Regard d’outre-tombe : Quand Mongo Béti tirait la sonnette d’alarme au sujet du problème anglophone (Vidéo)

Regard d’outre-tombe : Quand Mongo Béti tirait la sonnette d’alarme au sujet du problème anglophone (Vidéo)

Malgré le déni dans lequel se sont confortablement installées les autorités camerounaises, il y a bel et bien un problème anglophone au Cameroun, qui remonte à la nuit des temps, ou à tout le moins, depuis les origines du Cameroun en tant qu’Etat indépendant.

La crise qui a pris de graves proportions suite à la répression brutale des revendications corporatistes des avocats et enseignants anglophones poussant une bonne partie des Camerounais d’expression anglaise n’est que la conséquence du refus des dirigeants du pays de regarder la réalité en face, et d’admettre l’avènement de l’Etat unitaire à travers le référendum de 1972 n’aura été rien d’autre qu’une manière de prendre par-dessous la jambe des gens qui s’étaient, onze années auparavant, engagés dans un mariage de raison, mais qui ont été contraints malicieusement par le premier dictateur camerounais  de se laisser phagocyter purement et simplement.

Dans cette vidéo de 6 minutes et 29 secondes, l’écrivain camerounais Mongo Béti, passé depuis dans l’autre monde, convoquait les visées assimilationnistes franco-ahidjoïennes pour décrypter le coup d’Etat qui aboutit à l’abolition l’Etat fédéral et à l’instauration de l’Etat unitaire.

Francophone bon teint que l’on ne peut soupçonner de sympathie séparatiste, l’homme dont la rigueur intellectuelle et l’intégrité morale n’a jamais échappé qu’aux griots et autres courtisans du régime de Yaoundé, invitait déjà de fait les dirigeants à arrêter de faire la politique de l’autruche au sujet du problème anglophone.

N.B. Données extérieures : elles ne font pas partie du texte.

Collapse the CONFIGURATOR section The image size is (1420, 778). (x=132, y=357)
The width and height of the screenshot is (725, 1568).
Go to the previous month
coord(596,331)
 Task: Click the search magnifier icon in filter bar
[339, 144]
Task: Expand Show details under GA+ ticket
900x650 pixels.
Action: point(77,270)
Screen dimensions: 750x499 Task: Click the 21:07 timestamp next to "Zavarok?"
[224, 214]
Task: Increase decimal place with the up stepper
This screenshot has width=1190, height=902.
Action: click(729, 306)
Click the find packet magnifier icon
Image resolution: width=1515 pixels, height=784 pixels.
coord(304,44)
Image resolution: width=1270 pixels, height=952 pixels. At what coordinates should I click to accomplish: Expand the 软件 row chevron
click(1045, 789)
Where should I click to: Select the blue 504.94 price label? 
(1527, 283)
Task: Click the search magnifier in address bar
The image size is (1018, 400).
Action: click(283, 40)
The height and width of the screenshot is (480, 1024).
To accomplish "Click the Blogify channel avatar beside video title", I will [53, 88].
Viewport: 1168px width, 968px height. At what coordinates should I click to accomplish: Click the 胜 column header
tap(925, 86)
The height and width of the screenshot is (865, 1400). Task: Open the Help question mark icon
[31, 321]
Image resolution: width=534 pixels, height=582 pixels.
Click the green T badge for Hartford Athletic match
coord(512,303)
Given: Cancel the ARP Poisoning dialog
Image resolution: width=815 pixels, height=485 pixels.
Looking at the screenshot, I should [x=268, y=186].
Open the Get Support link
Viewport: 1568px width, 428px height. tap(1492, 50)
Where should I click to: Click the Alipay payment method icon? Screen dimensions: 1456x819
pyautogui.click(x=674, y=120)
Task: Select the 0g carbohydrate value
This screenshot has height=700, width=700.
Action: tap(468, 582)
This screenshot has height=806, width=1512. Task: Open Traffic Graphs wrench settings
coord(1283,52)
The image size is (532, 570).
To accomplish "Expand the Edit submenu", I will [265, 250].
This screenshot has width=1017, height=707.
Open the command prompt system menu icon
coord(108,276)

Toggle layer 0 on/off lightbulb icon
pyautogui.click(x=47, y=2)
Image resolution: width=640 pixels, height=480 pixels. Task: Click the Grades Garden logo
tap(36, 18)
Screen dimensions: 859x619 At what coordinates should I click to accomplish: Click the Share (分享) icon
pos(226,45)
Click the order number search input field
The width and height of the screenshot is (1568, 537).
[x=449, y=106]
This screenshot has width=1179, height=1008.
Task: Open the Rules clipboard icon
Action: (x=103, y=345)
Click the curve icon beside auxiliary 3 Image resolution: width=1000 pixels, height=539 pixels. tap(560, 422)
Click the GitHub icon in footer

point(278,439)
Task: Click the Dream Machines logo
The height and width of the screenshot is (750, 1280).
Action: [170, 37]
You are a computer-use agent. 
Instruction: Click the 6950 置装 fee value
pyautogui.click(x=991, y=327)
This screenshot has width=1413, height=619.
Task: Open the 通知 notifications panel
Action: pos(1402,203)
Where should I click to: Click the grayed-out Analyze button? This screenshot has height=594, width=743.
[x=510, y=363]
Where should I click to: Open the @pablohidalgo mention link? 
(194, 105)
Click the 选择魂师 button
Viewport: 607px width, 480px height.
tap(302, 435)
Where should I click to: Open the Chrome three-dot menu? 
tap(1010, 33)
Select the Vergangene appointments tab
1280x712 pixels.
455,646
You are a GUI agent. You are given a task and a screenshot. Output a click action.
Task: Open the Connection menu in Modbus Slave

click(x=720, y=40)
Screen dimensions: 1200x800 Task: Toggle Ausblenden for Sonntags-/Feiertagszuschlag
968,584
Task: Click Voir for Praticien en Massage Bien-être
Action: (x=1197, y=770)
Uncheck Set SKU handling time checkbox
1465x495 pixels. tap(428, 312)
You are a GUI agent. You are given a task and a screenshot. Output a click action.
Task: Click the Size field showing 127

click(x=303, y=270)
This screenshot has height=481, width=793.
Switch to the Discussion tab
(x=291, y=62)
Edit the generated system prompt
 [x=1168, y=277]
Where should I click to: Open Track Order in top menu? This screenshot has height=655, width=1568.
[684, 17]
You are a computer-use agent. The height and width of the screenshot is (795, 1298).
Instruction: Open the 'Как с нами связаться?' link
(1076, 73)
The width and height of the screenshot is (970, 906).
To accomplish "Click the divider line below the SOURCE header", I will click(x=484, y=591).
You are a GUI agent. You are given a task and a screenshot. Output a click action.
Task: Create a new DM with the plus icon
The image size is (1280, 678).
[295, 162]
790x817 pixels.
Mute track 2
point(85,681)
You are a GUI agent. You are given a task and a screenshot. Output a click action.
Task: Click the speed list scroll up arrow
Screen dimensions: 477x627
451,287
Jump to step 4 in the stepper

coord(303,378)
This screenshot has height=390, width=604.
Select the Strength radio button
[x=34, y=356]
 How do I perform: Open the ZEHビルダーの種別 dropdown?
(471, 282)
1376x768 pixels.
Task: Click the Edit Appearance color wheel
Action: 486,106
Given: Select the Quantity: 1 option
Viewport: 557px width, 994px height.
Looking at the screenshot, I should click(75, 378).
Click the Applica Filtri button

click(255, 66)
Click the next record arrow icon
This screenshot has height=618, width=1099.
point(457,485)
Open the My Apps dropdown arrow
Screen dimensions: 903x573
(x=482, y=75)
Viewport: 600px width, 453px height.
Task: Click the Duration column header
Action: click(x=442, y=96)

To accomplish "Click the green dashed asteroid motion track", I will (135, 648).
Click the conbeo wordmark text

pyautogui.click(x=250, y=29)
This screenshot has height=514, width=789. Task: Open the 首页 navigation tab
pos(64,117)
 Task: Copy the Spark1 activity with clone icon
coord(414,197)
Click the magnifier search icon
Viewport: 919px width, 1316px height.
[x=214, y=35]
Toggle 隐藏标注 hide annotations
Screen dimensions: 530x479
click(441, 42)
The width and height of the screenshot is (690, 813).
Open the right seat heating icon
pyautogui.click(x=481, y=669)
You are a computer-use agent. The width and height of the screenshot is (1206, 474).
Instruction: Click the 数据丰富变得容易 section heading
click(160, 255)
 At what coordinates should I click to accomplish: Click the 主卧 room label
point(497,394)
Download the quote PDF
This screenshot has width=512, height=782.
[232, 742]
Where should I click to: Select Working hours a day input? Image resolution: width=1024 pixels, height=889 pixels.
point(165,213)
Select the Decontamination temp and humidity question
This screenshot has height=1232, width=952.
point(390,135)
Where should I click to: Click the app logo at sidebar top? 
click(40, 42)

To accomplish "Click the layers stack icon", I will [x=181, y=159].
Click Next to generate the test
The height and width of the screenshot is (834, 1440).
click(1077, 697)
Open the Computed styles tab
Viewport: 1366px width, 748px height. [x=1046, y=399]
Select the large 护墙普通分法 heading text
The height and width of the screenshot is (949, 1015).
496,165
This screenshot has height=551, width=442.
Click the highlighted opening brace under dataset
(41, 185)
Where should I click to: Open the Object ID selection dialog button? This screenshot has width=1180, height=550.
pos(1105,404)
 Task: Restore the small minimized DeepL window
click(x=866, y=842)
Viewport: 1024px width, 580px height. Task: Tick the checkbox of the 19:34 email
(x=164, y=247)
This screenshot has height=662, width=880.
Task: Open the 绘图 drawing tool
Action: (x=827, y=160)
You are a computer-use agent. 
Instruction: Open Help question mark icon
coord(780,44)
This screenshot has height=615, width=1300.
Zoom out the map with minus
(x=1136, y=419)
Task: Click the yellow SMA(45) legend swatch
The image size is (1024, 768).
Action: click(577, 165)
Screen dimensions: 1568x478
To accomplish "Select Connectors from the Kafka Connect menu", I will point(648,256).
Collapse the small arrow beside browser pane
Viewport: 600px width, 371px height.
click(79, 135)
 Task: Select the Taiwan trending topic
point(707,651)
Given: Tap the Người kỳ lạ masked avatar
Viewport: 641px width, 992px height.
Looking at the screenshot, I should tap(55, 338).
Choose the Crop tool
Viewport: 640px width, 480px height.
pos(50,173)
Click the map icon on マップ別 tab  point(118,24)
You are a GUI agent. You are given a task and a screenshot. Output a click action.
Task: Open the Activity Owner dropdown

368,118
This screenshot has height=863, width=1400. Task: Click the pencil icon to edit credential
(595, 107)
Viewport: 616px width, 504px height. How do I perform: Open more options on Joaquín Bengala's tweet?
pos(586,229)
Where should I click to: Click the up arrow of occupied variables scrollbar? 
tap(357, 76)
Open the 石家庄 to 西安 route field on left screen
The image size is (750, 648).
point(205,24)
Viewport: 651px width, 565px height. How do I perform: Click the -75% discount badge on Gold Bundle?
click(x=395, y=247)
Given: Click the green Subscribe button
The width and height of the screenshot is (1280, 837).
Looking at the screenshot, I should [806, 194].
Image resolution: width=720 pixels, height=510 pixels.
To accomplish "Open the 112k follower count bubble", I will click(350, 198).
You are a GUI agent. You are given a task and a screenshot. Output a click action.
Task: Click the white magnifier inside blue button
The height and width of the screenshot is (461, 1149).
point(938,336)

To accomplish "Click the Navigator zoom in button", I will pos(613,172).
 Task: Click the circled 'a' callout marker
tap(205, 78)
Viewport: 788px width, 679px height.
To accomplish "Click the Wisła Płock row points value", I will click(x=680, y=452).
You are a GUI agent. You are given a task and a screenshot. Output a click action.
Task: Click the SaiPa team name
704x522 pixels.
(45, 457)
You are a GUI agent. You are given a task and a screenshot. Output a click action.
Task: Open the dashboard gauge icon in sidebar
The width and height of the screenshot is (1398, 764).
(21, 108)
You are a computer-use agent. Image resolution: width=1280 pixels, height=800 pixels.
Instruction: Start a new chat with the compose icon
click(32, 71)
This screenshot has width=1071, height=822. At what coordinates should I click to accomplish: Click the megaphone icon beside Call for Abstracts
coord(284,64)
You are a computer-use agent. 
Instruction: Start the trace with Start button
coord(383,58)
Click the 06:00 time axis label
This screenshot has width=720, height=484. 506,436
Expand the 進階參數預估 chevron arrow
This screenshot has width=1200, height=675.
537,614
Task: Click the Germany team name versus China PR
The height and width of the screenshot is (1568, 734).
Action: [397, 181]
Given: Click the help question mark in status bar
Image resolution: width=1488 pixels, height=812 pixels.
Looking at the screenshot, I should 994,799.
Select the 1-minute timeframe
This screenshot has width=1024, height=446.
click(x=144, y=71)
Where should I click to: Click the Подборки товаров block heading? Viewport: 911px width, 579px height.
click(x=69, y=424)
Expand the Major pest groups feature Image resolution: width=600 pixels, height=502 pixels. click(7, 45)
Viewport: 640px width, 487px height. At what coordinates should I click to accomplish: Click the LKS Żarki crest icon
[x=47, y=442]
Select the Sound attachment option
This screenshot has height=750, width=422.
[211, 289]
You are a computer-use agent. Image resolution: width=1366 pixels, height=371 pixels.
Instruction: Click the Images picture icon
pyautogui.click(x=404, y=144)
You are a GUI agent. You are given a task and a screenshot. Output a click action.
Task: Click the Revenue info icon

C’était il y a seize bonnes années.

Ceux à qui Mongo Béti s’adressait indirectement par le truchement de ses interviewers autrichiens ont fait la sourde oreille depuis lors, pour venir en 2016-2017 confier à un mécanicien des trains nommé Issa Tchiroma, le soin de défendre “l’indivisibilité” catégorique et la “non-négociabilité” de l’unité nationale du Cameroun, et papoter sur des sujets dont il ne sait manifestement rien, là où il aurait simplement suffi de retourner à l’Etat fédéral pour apaiser la situation au lieu de qualifier des Camerounais, fussent-ils sécessionnistes, de “terroristes”.